Program ketiga, jelas Richard, penguatan kapasitas kelembagaan. Apabila dalam pelaksanaan KKN, para mahasiswa menemukan adanya komunitas, baik itu komunitas petani, komunitas wanita, atau komunitas karangtaruna, kelompok disabilitas atau komunitas lainnya yang selama ini mati suri, maka kehadiran para dosen dan mahasiswa menghidupkan kembali komunitas tersebut dengan penguatan kelembagaan.
“Program penguatan kapasitas kelembagaan ini akan dilakukan oleh dosen-dosen pendamping yang ada di setiap desa lokus KKN,” ujarnya.
Program keempat yang akan dilaksanakan, kata Richard, pihaknya melakukan pengorganisasian masyarakat. Pihaknya akan membuat pemetaan berdasarkan aspek sosiologis masyarakat setempat.

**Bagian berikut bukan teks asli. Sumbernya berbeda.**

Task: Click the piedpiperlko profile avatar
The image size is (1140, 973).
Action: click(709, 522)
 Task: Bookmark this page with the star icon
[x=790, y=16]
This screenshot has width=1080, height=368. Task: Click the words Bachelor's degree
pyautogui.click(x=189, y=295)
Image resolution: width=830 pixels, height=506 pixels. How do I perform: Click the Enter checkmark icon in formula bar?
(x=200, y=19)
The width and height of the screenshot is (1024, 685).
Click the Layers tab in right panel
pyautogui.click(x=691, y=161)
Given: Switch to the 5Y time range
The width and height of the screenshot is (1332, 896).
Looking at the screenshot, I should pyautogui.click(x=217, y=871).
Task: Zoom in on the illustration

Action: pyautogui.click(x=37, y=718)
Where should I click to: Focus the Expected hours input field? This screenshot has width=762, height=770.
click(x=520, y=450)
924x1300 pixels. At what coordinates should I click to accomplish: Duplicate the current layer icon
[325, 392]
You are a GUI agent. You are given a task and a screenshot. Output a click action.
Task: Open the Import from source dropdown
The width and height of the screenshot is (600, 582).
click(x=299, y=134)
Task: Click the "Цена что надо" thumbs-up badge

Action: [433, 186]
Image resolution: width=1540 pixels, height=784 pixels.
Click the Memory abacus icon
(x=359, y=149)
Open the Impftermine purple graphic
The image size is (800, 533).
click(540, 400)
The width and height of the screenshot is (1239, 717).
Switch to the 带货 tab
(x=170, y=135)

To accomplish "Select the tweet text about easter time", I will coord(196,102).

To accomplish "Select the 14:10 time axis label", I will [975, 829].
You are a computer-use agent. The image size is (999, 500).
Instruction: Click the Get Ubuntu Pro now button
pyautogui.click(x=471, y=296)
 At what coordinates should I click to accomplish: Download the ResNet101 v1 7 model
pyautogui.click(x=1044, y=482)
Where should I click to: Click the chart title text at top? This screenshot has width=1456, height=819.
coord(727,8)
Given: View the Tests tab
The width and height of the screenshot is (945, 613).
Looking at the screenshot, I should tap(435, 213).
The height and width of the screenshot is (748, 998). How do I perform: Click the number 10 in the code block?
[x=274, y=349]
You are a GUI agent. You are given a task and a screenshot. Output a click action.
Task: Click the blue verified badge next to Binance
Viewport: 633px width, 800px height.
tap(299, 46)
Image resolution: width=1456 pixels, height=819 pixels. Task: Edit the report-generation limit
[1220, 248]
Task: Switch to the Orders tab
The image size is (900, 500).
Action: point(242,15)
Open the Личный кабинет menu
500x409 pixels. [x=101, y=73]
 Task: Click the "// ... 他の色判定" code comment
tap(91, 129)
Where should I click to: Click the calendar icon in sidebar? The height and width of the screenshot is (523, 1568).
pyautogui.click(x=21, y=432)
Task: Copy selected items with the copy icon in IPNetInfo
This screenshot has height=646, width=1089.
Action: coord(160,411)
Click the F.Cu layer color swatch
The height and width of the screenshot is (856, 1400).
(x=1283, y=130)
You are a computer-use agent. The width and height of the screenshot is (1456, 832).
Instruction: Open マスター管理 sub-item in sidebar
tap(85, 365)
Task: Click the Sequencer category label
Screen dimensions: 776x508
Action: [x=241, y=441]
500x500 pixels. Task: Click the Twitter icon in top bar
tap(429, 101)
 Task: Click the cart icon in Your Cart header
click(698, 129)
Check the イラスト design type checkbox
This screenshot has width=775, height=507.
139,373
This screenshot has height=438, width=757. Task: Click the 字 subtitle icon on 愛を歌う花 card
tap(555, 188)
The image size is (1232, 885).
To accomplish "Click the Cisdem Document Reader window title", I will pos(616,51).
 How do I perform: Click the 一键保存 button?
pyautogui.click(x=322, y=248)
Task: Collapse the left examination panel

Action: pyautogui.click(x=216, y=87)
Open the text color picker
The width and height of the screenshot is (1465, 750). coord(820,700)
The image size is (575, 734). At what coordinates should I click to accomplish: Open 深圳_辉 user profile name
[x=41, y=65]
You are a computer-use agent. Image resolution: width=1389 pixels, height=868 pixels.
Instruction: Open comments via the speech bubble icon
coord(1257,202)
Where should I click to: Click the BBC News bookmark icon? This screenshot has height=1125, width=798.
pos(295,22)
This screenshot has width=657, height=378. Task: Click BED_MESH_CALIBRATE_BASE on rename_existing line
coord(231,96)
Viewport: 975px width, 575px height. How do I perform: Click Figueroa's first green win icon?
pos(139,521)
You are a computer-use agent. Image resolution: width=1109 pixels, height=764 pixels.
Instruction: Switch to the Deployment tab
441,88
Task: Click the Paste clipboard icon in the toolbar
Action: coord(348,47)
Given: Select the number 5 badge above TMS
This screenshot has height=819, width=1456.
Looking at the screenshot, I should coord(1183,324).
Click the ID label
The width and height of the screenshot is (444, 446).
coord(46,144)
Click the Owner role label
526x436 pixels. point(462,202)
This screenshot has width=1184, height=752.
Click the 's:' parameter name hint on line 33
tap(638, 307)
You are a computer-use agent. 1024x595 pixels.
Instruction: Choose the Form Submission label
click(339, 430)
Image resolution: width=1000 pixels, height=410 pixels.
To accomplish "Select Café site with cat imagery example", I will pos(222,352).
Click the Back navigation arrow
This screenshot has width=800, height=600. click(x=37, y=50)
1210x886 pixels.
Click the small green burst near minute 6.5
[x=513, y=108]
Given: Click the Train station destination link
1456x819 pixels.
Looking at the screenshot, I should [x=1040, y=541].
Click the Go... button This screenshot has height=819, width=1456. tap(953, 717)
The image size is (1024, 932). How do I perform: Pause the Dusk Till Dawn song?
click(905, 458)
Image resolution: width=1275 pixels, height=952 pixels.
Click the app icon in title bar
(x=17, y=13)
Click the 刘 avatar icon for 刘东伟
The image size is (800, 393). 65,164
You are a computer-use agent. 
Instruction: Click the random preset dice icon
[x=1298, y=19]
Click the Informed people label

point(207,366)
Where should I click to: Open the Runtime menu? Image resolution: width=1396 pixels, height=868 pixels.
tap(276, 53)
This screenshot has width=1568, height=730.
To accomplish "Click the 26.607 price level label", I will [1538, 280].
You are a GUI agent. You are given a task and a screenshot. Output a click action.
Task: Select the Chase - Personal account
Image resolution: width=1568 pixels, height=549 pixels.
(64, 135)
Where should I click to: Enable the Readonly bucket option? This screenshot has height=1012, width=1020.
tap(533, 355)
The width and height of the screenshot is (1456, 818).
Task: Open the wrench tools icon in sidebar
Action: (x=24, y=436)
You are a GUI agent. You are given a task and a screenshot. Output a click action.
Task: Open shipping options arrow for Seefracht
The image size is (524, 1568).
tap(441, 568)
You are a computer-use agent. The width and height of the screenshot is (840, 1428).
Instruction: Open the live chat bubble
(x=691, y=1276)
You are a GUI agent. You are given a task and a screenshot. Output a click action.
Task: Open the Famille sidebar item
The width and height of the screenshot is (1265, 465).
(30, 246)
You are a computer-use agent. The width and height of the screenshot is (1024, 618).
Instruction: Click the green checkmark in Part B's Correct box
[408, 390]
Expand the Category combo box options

“Misalnya ada sekelompok difabel yang selama ini tidak diurus dengan baik, maka kita buatkan salah satu organisasi khusus untuk difabel. Kalau ada perempuan yang selama ini kritis terhadap desa maka kita buat forum perempuan peduli desa,” jelasnya.
Program kelima, terang Richard, menfasilitasi program dan kegiatan yang ada di desa. Para mahasiswa akan belajar bersama dengan aparat desa. Bagaimana desa merencanakan program kerja sampai dengan monitoring dan evaluasi.
“Jadi mereka belajar dari pemerintah desa khususnya dari aparat desa, dan masyarakat setempat,” jelasnya.